[[ DATA, beginning ]]

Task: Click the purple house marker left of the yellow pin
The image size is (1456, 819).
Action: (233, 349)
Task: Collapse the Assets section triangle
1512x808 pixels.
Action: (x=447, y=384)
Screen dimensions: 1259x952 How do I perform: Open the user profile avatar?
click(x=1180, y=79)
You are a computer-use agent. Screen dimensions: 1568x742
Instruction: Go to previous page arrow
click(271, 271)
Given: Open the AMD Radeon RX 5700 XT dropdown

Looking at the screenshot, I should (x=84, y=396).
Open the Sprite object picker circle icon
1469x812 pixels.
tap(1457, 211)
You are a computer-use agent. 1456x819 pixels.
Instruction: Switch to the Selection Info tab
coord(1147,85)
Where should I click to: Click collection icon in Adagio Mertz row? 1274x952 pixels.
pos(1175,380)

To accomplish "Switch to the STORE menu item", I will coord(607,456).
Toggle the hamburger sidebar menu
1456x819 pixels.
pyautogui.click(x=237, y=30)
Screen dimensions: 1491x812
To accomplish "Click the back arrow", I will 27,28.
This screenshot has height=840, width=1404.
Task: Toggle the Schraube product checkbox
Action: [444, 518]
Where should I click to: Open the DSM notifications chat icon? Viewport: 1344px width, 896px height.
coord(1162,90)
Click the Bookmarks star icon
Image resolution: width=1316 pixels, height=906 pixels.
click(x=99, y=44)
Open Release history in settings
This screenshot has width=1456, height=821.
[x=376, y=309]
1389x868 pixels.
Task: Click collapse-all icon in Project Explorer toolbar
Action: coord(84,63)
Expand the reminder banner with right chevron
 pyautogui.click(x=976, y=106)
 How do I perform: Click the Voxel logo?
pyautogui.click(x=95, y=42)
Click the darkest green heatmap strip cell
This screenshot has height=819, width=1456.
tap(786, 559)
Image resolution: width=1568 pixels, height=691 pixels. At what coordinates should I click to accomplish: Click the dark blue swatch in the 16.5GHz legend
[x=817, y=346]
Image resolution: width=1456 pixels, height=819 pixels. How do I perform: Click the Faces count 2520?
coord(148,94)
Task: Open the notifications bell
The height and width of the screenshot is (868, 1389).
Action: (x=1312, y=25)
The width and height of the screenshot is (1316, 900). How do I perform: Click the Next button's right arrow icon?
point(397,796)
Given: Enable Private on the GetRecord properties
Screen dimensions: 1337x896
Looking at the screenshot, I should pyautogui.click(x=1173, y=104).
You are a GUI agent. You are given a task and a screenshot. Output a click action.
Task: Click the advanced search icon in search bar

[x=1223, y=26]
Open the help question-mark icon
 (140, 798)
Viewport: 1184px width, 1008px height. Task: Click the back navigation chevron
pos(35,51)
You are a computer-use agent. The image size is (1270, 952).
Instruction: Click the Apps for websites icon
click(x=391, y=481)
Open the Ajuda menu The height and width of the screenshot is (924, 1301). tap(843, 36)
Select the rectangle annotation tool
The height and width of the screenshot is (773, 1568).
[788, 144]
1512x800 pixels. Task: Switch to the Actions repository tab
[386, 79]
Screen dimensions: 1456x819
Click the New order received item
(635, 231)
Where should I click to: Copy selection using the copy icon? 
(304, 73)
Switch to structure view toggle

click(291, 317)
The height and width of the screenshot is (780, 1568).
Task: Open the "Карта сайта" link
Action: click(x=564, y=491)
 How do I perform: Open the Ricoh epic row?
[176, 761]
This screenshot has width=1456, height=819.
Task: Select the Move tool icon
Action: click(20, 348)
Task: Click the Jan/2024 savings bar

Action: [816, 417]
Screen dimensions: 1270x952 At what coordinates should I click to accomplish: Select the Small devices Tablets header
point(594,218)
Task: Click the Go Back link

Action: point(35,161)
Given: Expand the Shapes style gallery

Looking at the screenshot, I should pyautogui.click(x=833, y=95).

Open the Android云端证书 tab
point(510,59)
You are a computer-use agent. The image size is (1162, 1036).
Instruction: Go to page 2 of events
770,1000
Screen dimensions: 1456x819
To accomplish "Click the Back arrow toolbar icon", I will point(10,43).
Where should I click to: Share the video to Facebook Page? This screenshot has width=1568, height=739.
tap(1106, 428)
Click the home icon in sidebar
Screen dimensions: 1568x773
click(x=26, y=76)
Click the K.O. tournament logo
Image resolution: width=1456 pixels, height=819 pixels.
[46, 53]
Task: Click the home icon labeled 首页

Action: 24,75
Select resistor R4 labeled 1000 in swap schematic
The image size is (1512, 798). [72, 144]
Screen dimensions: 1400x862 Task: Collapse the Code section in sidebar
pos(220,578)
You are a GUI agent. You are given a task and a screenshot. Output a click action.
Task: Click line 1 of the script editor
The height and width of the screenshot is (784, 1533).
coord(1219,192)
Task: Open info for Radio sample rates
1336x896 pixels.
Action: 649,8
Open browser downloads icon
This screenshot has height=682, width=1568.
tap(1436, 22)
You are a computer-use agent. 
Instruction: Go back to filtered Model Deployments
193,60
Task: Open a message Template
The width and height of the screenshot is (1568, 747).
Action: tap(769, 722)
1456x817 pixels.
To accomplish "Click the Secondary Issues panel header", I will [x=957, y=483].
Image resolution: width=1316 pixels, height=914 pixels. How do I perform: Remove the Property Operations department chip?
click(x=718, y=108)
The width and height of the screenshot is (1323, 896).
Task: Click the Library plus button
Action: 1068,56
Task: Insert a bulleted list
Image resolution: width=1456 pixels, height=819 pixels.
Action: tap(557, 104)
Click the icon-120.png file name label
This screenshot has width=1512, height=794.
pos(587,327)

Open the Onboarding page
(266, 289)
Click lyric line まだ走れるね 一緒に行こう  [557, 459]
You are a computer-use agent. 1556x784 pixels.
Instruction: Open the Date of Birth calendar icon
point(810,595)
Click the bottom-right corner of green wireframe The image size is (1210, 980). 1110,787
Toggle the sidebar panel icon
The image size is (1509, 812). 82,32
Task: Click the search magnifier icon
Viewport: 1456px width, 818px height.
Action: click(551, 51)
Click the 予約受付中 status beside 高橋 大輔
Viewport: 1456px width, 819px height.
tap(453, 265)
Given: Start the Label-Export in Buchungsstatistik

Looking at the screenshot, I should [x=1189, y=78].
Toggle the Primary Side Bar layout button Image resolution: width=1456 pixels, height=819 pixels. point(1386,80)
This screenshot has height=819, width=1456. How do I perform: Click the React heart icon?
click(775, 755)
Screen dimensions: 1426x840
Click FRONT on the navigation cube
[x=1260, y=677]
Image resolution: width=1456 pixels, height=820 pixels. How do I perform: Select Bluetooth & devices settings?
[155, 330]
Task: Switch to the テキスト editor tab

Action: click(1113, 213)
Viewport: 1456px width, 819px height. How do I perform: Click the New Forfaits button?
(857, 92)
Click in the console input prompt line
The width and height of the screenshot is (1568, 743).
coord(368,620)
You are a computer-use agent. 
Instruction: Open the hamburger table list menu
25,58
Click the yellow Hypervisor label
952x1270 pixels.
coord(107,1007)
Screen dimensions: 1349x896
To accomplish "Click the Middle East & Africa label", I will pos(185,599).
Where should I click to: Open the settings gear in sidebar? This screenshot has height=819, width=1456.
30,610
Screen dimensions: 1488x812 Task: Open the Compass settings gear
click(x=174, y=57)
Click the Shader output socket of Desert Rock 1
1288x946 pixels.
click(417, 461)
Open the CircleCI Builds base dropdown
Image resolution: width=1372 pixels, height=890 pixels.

[[ DATA, end ]]

### WORK ORDER
Pull every line that holds the string "agent" out of the records.

### SOLVED EXERCISE
You are a computer-use agent. Screen dimensions: 1568x742
You are a computer-use agent. 1456x819 pixels.
You are a GUI agent. You are given a task and a screenshot. Output a click action.
You are a computer-use agent. The image size is (1270, 952).
You are a computer-use agent. The image size is (1162, 1036).
You are a GUI agent. You are given a task and a screenshot. Output a click action.
You are a computer-use agent. 
You are a computer-use agent. 1556x784 pixels.
You are a computer-use agent. 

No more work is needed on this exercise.